◆ **Given text**:
# Poll: Whats The Best Acrylic Call Maker?



## bageltime123 (Aug 18, 2009)

There are a ton of call company's out there such as ZINK, DRC, Foiles, Tim Grounds, Lynch Mob, Knight and Hale, Feather Duster, and a ton more, but there is even more opinions on which call is the best. So lets here what you preffer, how long you've been blowing it, and why you like it so much.


----------



## mojogreen (Sep 24, 2009)

This is a great topic because there are so many different opinions on differnt call. Personally, i am in love with my DRC and my ZINK little man and Paralyzer. They are both very loud and easy to blow. I have been using them both for about 4 years now.


----------



## team.mother.flockers (Sep 11, 2009)

absolutely love my DRC life sentence. Also love my TG super thang and polycarb super mag, but he DRC definately wins out.


----------



## Bloodyblinddoors (Oct 25, 2006)

Skilled callers will make any call sound good. Some calls may require a bit of tuning and or shaving to make it fit their style but skilled callers can make any call sound good.


----------



## bobberboy (Aug 13, 2006)

I have a Lynch Mob and couldent be more happy.but every person has an opinion, just go to the stores and try them all.


----------



## IAMALLARDMAN (Sep 15, 2009)

Whatever you dont listen to all of us!! Go to the sportingoods store and blow em all, and if you dont find the one you like go to a different store and try some different ones till you find the one that fits you best! It does appear to me that certain companys have different calls that fit different levels of calling. For example I bought my brother a zink power clucker for his first acrilic short reed, good entry level call that allowed him to learn the basics of a short reed, and wasnt geared for fast changes in pitch and volume and all those things you learn the more you practice? So thats one thing to consider in my oppinion? And JMO? I personally started out with Foils SMH and have now switched over to the Zink Money Maker? Just fits my style? I do have a shawn Stahl that i didnt care for? Just try a lot of them, thats half the fun of buyin a new call!!

[Dataset items]
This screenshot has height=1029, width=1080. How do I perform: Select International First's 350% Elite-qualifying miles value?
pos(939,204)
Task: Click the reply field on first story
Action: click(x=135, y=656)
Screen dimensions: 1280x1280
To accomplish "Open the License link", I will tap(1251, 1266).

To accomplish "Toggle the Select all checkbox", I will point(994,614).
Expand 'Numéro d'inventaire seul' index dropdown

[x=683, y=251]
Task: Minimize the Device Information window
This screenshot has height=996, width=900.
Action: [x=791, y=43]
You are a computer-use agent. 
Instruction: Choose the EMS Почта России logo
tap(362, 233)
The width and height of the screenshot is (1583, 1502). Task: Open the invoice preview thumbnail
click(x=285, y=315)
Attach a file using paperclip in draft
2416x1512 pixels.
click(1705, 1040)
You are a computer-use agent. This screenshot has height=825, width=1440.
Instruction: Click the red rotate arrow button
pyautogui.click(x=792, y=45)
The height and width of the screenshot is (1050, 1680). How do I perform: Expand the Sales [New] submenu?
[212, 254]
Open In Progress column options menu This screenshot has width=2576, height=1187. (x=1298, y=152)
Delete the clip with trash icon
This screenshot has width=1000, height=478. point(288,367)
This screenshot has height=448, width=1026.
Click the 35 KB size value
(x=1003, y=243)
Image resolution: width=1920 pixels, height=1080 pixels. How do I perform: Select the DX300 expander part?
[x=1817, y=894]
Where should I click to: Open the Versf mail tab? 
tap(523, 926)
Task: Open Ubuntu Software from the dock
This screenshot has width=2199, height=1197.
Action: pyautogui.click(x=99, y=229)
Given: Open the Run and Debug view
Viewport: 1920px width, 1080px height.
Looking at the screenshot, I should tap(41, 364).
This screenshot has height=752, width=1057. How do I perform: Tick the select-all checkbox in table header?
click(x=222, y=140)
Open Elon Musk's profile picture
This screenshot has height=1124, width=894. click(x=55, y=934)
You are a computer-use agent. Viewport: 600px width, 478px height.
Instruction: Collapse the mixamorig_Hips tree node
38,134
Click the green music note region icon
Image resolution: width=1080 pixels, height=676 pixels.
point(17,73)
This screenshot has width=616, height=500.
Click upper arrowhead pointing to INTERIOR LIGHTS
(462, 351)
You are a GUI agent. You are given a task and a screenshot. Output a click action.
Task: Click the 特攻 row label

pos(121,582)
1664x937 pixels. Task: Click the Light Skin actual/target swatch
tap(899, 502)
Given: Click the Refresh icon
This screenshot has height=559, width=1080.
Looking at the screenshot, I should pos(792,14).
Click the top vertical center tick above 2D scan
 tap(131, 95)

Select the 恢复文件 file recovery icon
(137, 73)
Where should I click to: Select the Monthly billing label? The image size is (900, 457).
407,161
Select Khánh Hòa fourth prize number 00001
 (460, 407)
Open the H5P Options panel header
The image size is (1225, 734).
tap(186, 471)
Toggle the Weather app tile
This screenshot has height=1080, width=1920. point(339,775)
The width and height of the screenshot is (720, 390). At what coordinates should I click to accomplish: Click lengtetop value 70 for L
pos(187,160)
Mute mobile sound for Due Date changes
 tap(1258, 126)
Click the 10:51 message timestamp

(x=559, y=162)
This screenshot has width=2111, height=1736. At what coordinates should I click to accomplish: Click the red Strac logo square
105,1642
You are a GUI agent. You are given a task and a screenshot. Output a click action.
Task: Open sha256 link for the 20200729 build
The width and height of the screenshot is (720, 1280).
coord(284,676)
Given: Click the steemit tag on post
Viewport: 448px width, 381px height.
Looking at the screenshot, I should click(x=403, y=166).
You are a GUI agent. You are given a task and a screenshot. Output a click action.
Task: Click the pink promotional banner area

◆ **Tasks to perform**:
1 – Please repeat the part of the call maker thread starting with "# Poll: Whats" and going on through "it so much.", substituting "views" for "opinions".
2 – Render this sentence from the call maker thread in Spanish: "Skilled callers will make any call sound good."

◆ **Answers to the exercises**:
1 –
# Poll: Whats The Best Acrylic Call Maker?



## bageltime123 (Aug 18, 2009)

There are a ton of call company's out there such as ZINK, DRC, Foiles, Tim Grounds, Lynch Mob, Knight and Hale, Feather Duster, and a ton more, but there is even more views on which call is the best. So lets here what you preffer, how long you've been blowing it, and why you like it so much.

2 – Los llamadores expertos harán que cualquier reclamo suene bien.